Repression was increased against those who remained in opposition. By June of 1928, Stalin declared publicly that 10,000 oppositionists had been excluded from the party. But he also admitted that 20,000 more remained in the party. Both of these figures are credible. The cadres who were banished were sent into colonies of exiles in the far reaches of the Soviet Union; or they were put in “isolators,” that is, places of solitary confinement – or into other prisons, or into the camps that finally ended up being death camps.
Inside this system of repression, the Oppositionists developed their ties with each other, and remade them over and over – shipped from camp to camp. They found means of communicating, of keeping track of each other, of working out their ideas. They developed a common program and attracted others to their flag, and kept alive the tradition of struggle in the working class. And for most of that time, they maintained ties with Trotsky, despite the fact he had been deported outside the Soviet Union in 1929. But even when their ties were finally cut off after 1933, they worked out analyses and policies that were essentially the same, using the same basic approach to confront new problems as they came up. It was the mark of how much they had formed a homogenous set of politics, derived from common struggles, common discussion under all these difficulties.
Trotsky, forced outside the Soviet Union, eventually cut off from all contact with the inside, began to work to build up opposition forces, at first inside the Communist International, then with the goal of building forces around the world, continuing to stand for communism and the fight of the working class to take power.
Ultimately, that is, by the end of 1937-38, the Opposition was mostly destroyed inside the Soviet Union. By 1938, most had either died from the conditions existing in the prison camps where the Stalinist bureaucracy had condemned them, or were killed in the purges starting in the mid-1930s. Those whom Stalin killed in one way or another were the whole leading generation of the Old Bolsheviks who had led the party before, during and after the taking of power. After the purge trials, there was no one but Stalin left alive from the Central Committee that had led the Bolshevik Party when it took power in 1917.
Trotsky, who had been expelled early, was able to continue speaking for the Opposition, making its voice heard. That is exactly what he did during the few short years of life left to him before he was assassinated in August 1940.
In those few years, with the world facing the obvious catastrophe that would become World War II, he worked with very few forces to establish a new International, the Fourth International.
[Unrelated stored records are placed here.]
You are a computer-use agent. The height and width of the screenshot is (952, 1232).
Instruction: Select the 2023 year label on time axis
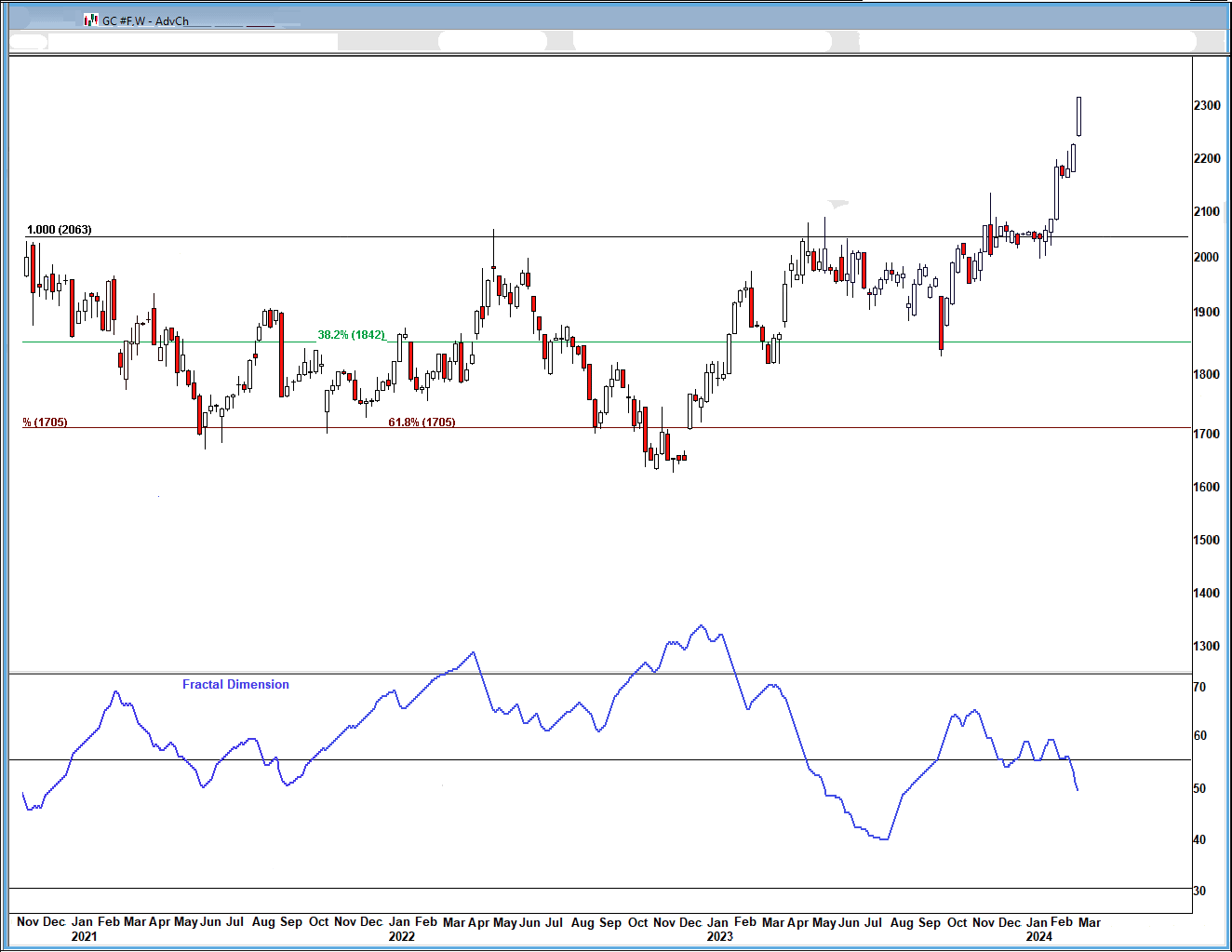click(719, 937)
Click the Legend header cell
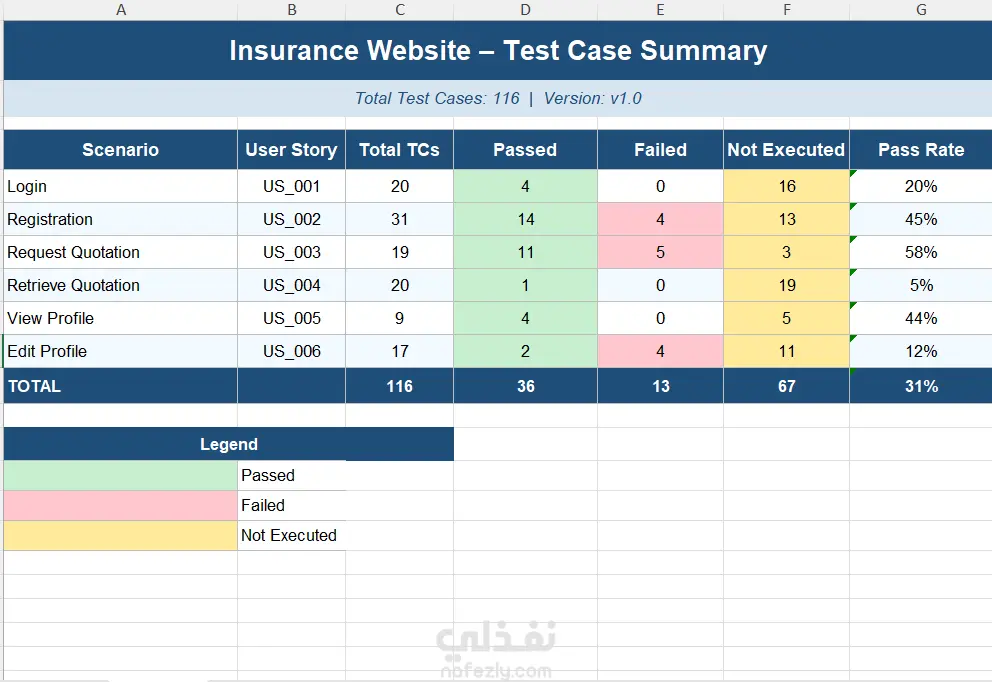 [228, 444]
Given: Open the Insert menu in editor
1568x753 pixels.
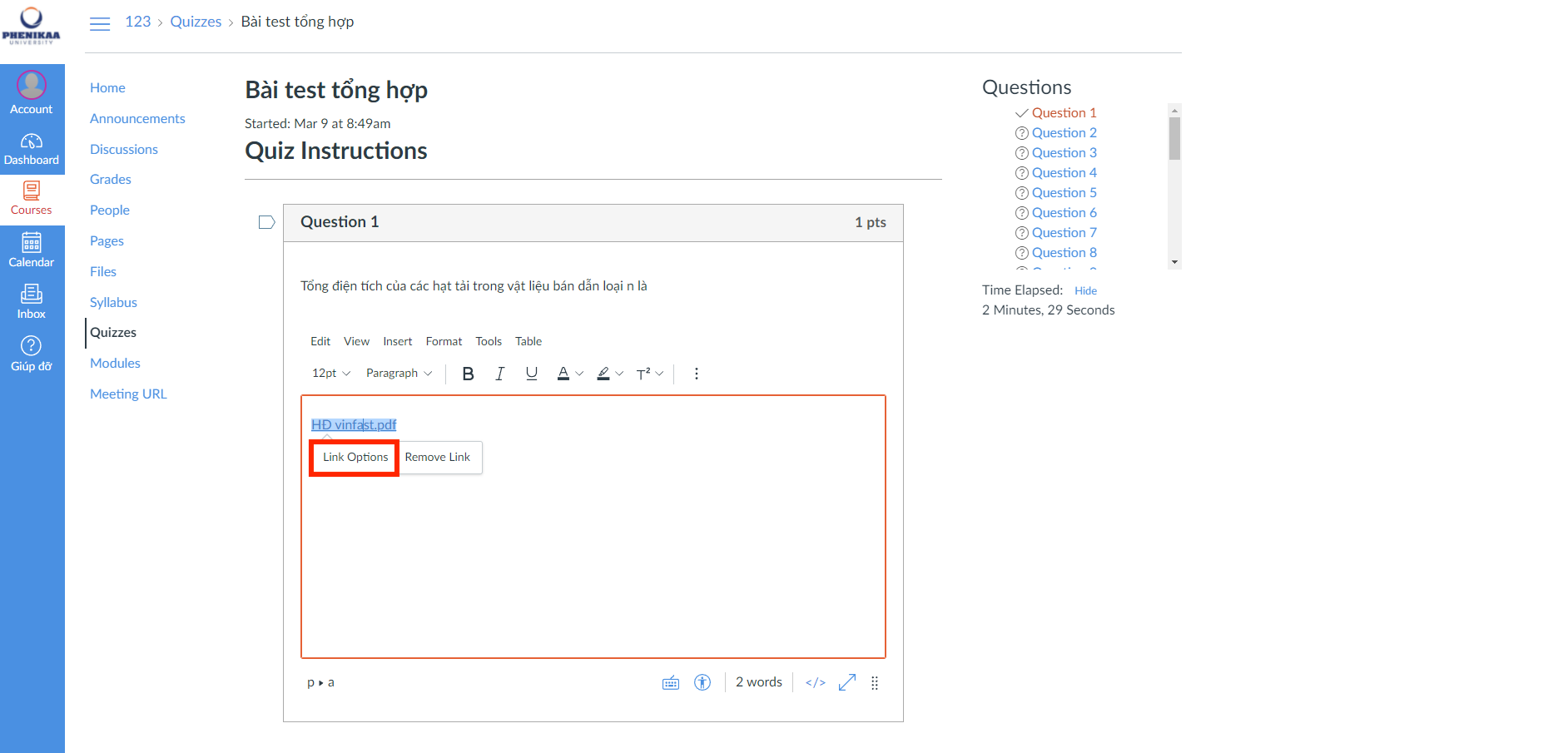Looking at the screenshot, I should pyautogui.click(x=397, y=341).
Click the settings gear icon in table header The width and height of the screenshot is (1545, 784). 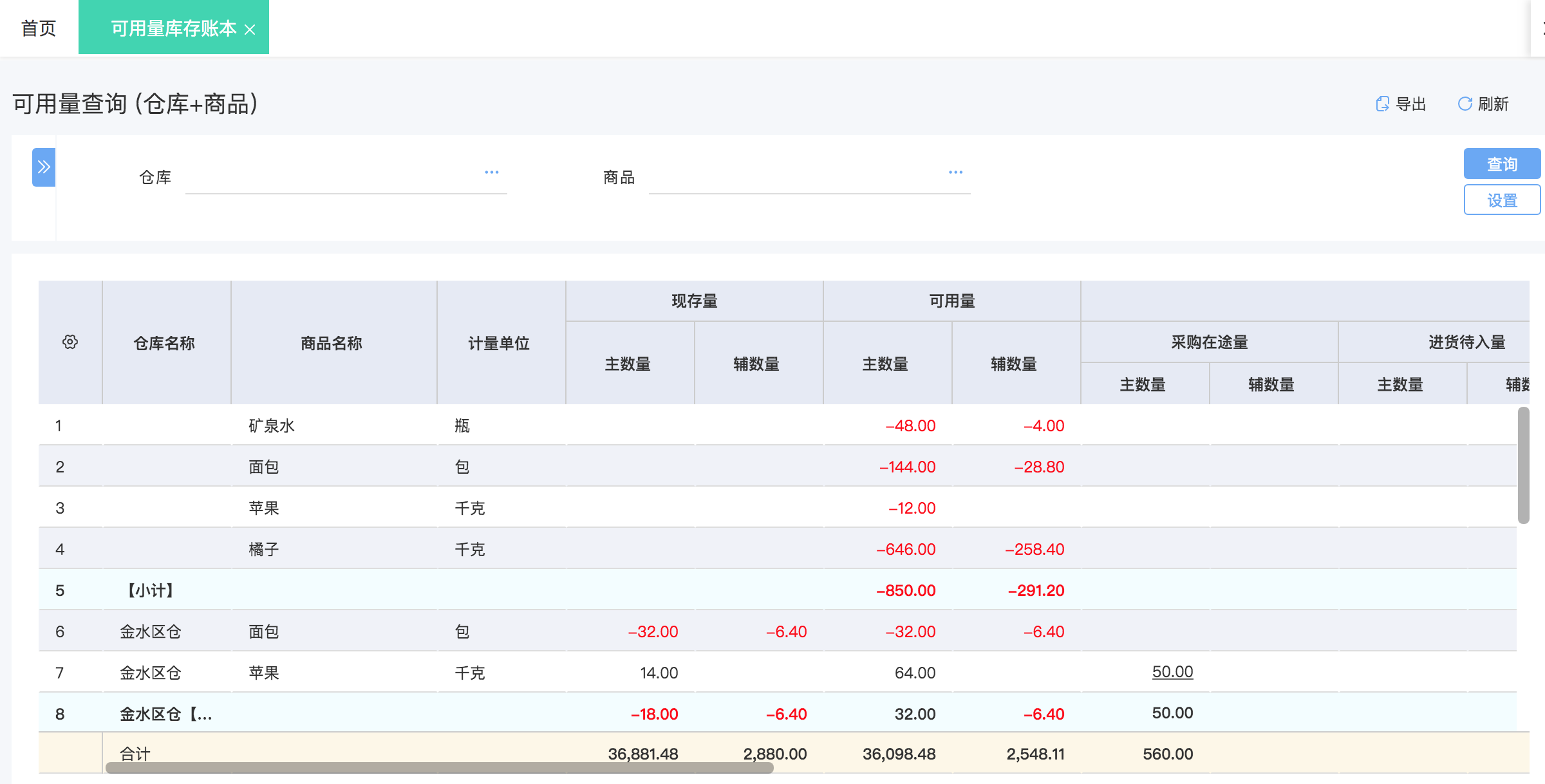tap(68, 343)
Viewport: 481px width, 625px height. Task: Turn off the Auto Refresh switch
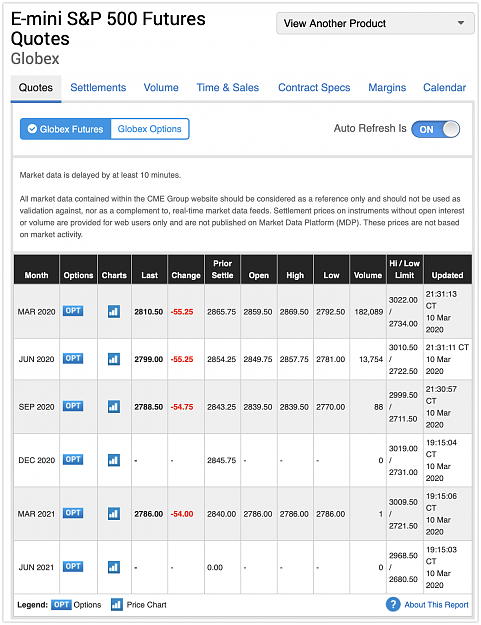[435, 129]
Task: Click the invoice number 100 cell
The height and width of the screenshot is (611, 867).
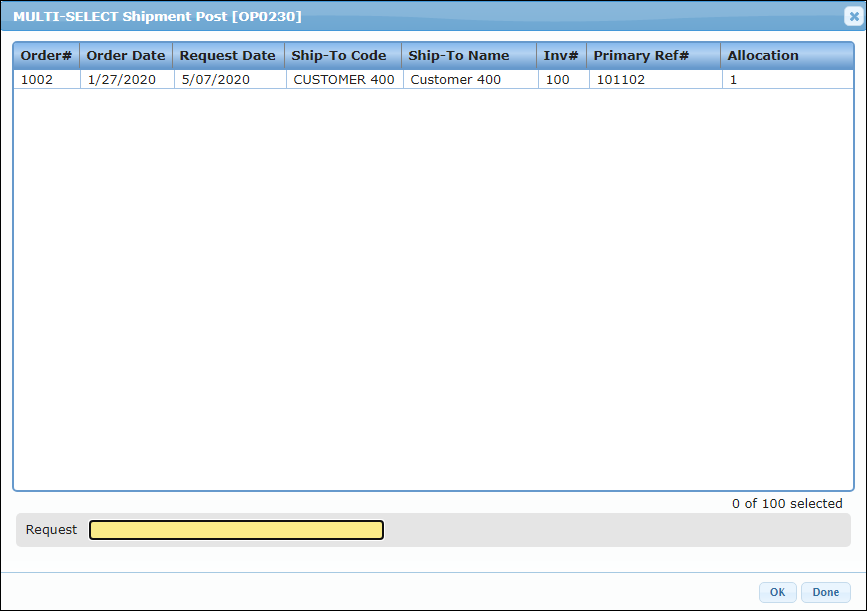Action: [x=558, y=80]
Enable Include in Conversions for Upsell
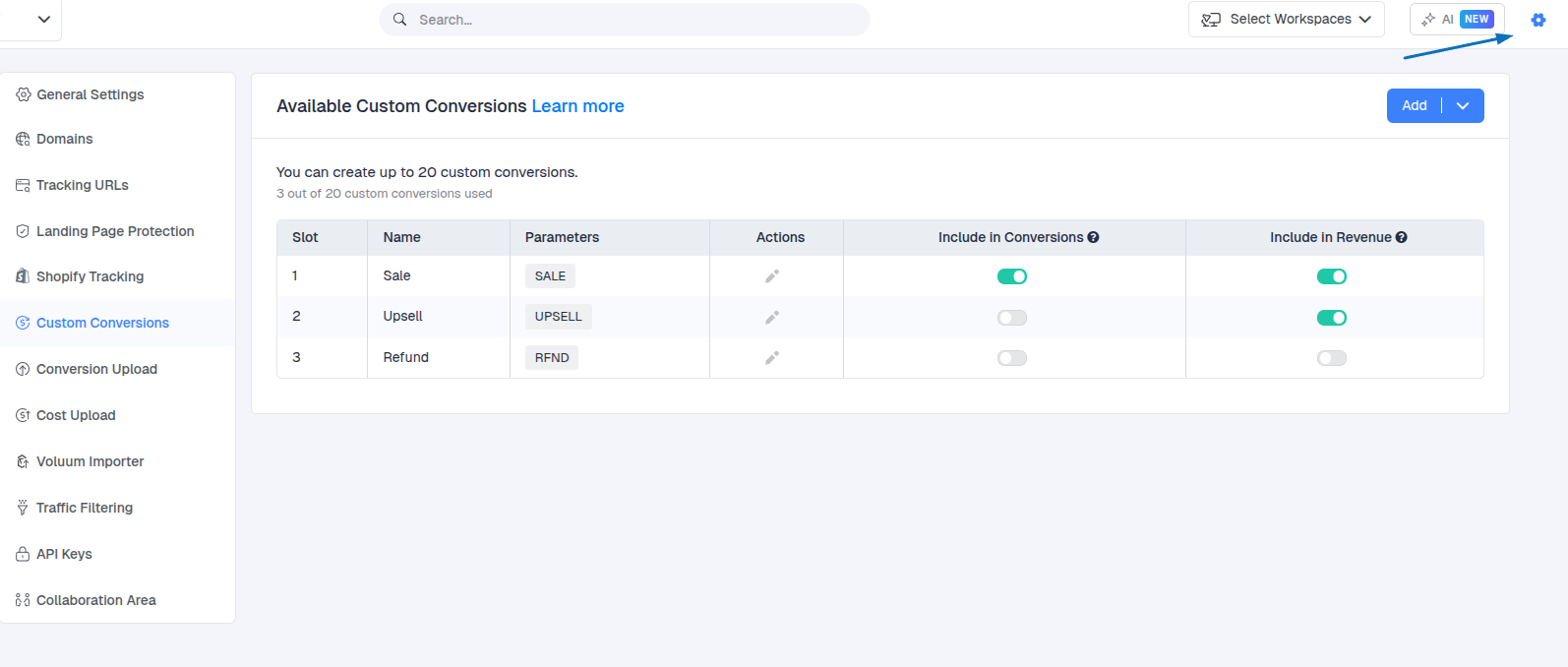Screen dimensions: 1568x667 (x=1011, y=318)
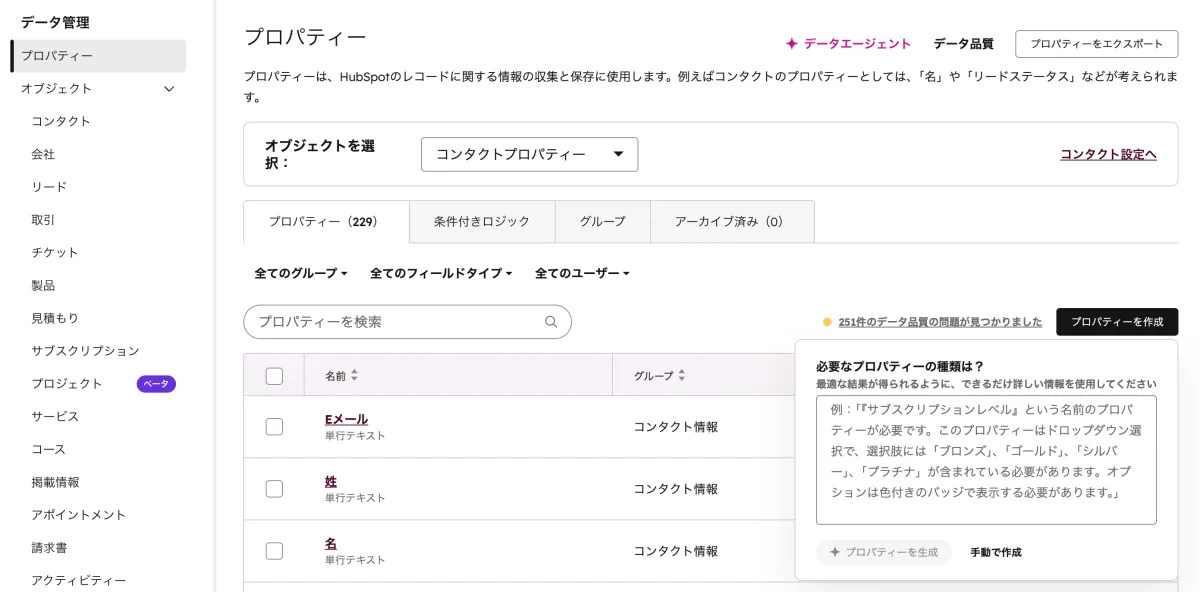Screen dimensions: 1200x592
Task: Open the アーカイブ済み (0) tab
Action: [x=731, y=221]
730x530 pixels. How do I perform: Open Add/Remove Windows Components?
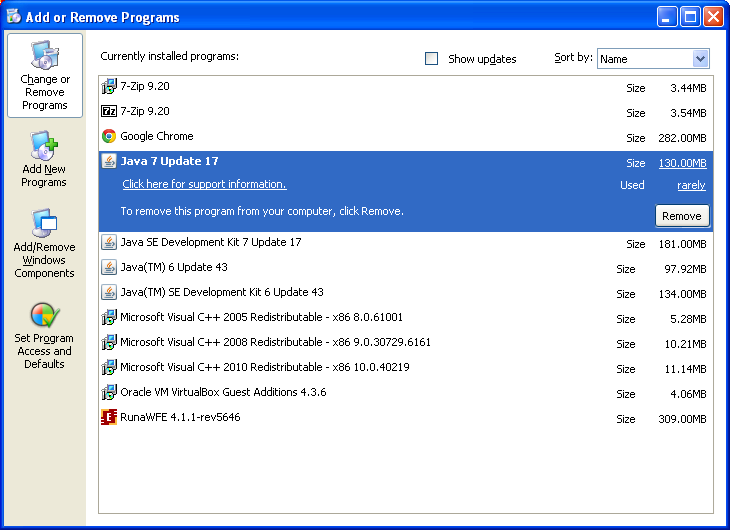click(44, 244)
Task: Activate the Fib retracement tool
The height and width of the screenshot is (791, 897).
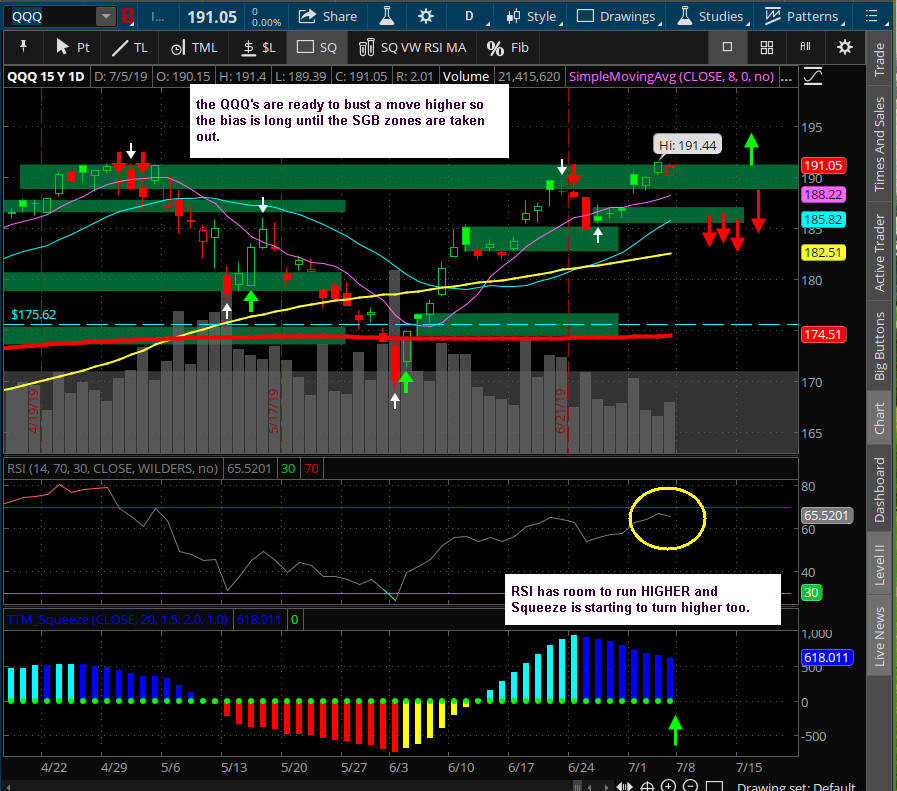Action: tap(506, 47)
He knew their limits, he knew how little influence they had, but with whatever forces he had, at least he could throw out a lifeline for the future, a program, which was a continuation and development of the program communists had fought under since the days of Marx and Engels.
The struggle of those oppositionists inside the Soviet Union from 1923 to 1938 showed, for those able to see it, that communism does not just mean Stalin. Communism is still the future of humanity, because the struggle of this opposition preserved it for generations to come.
What Trotsky did in the years of life left to him was the culmination of what all of them collectively had done in the whole 15 year period when they built the Opposition. And the gift that he transmitted from them, that is, an analysis of the Russian revolution and of the workers state, an analysis of the reasons why so many of the other revolutionary opportunities were lost, but did not have to be, still makes it obvious that communism is worth fighting for and can be fought for.
And this is our conviction, those of us who have worked to build the SPARK.